Michael O'Leary, Ryanair chief executive, used the keynote speech at the World Low Cost Airlines Congress in Amsterdam to issue a broadside at the European Commission's recent spate of regulation, which he claimed was designed to prop up national flag carriers.

“Never have low fares airlines been more successful than in Europe, but politicians are detirmined to screw it up because they want to use state aid to protect world-class industries such as Olympic [Airways] and Alitalia,” he says.
O'Leary says he expects to win a legal challenge to new pan-European passenger compensation rules. He says since the vast majority of cancellations and delays are beyond the control of airlines, the rules are virtually unenforcable, adding that consumers had been misled to expect pay-outs for every delay.

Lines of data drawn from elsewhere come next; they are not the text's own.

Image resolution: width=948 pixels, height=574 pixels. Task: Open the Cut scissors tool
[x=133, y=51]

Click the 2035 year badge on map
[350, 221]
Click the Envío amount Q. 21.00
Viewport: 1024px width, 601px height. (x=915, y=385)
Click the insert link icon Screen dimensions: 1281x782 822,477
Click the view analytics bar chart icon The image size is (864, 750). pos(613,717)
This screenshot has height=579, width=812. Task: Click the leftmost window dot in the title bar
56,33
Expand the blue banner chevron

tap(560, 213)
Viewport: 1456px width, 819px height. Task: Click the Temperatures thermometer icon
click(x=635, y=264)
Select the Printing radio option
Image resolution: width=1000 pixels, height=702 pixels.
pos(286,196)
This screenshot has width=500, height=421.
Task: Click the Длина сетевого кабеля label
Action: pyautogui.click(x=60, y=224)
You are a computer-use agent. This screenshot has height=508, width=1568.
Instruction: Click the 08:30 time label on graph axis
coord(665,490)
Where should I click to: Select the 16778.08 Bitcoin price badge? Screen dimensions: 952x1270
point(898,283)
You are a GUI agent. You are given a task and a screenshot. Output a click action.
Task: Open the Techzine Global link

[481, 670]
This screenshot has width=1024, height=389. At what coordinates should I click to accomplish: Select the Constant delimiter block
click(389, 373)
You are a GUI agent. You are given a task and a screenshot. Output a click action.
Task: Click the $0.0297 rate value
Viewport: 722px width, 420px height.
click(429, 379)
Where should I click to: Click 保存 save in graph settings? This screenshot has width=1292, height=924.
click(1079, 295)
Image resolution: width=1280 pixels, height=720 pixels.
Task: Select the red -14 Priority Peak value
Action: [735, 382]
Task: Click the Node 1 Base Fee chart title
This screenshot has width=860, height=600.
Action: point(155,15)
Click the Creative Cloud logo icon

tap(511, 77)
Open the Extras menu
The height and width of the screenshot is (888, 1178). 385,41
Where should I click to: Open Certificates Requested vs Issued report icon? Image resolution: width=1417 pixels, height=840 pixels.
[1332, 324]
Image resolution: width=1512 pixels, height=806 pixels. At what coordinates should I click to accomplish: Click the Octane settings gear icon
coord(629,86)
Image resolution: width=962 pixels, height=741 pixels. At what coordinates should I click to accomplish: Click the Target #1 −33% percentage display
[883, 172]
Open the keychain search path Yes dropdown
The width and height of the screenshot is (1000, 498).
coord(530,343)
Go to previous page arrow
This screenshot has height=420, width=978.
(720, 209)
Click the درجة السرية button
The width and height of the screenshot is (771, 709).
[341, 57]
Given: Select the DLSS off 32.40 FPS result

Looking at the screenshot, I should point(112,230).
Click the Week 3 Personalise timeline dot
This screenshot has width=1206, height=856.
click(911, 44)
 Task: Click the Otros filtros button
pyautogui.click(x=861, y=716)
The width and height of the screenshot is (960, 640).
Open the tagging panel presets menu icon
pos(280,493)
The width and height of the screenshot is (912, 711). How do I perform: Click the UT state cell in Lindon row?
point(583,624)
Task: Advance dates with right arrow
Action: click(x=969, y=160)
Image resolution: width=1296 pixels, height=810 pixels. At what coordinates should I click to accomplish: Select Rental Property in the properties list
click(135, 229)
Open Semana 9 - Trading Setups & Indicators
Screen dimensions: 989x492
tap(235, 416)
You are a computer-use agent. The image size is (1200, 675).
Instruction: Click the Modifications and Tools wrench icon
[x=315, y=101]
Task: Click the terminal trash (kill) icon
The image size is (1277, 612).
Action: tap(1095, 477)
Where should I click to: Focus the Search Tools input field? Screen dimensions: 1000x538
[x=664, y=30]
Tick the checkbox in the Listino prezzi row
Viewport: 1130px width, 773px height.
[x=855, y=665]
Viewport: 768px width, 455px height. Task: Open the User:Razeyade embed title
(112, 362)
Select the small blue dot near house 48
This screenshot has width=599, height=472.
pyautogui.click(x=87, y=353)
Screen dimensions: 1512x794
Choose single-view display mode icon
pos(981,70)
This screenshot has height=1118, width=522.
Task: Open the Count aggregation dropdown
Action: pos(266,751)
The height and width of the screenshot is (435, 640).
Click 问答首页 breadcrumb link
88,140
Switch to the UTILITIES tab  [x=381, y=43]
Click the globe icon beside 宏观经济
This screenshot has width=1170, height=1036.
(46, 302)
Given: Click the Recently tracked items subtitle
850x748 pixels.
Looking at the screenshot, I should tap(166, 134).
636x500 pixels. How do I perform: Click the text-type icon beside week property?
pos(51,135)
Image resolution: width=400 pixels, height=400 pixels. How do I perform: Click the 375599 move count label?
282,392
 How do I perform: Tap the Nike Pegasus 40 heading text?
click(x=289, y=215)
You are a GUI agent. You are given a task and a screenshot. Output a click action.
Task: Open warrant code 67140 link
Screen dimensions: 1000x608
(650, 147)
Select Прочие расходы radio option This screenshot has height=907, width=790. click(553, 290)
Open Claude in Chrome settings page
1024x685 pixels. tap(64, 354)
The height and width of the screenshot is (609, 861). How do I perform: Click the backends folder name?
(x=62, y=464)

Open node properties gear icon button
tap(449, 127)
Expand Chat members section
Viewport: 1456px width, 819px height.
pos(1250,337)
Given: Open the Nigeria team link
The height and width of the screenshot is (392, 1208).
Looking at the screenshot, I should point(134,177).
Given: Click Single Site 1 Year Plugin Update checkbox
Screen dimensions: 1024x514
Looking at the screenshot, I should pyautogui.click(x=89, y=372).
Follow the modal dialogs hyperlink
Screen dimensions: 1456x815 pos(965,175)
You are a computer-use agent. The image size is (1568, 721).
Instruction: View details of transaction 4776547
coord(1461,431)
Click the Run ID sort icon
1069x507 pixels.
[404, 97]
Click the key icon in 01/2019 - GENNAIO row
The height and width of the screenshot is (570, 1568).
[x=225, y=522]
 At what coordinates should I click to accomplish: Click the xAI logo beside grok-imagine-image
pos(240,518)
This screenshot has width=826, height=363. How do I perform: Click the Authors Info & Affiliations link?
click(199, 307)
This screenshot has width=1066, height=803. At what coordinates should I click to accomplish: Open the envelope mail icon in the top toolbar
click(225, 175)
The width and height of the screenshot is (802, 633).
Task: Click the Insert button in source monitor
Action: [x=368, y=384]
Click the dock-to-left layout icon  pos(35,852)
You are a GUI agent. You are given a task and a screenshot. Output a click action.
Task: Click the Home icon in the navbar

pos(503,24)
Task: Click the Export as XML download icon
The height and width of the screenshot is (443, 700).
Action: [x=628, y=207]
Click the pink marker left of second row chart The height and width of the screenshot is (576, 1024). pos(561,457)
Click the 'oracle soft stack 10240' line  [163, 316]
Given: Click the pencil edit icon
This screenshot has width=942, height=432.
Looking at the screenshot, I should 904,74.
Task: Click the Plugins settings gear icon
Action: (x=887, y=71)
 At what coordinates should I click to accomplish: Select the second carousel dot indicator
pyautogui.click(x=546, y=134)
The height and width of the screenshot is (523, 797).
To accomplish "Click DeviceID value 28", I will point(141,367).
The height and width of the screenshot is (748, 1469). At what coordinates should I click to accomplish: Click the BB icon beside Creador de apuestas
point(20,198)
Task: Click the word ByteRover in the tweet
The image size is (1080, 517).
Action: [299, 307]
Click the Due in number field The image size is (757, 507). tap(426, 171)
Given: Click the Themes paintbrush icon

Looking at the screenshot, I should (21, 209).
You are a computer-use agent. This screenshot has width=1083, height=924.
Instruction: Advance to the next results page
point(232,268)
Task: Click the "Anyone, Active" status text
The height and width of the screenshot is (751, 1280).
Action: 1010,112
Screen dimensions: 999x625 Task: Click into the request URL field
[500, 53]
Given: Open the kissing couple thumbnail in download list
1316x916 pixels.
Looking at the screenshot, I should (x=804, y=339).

He also predicted a shift to free flights as a standard business model within ten years. Airport operators would give airlines a cut of their retail revenues, as well as incidental revenues earned from direct baggage handling charges, onboard catering, shopping and crucially, as-yet unavailable gambling services.

“We tried in flight entertainment, which broke even, but was lower penetration than we needed, but in-flight gambling is the motherload,” he says.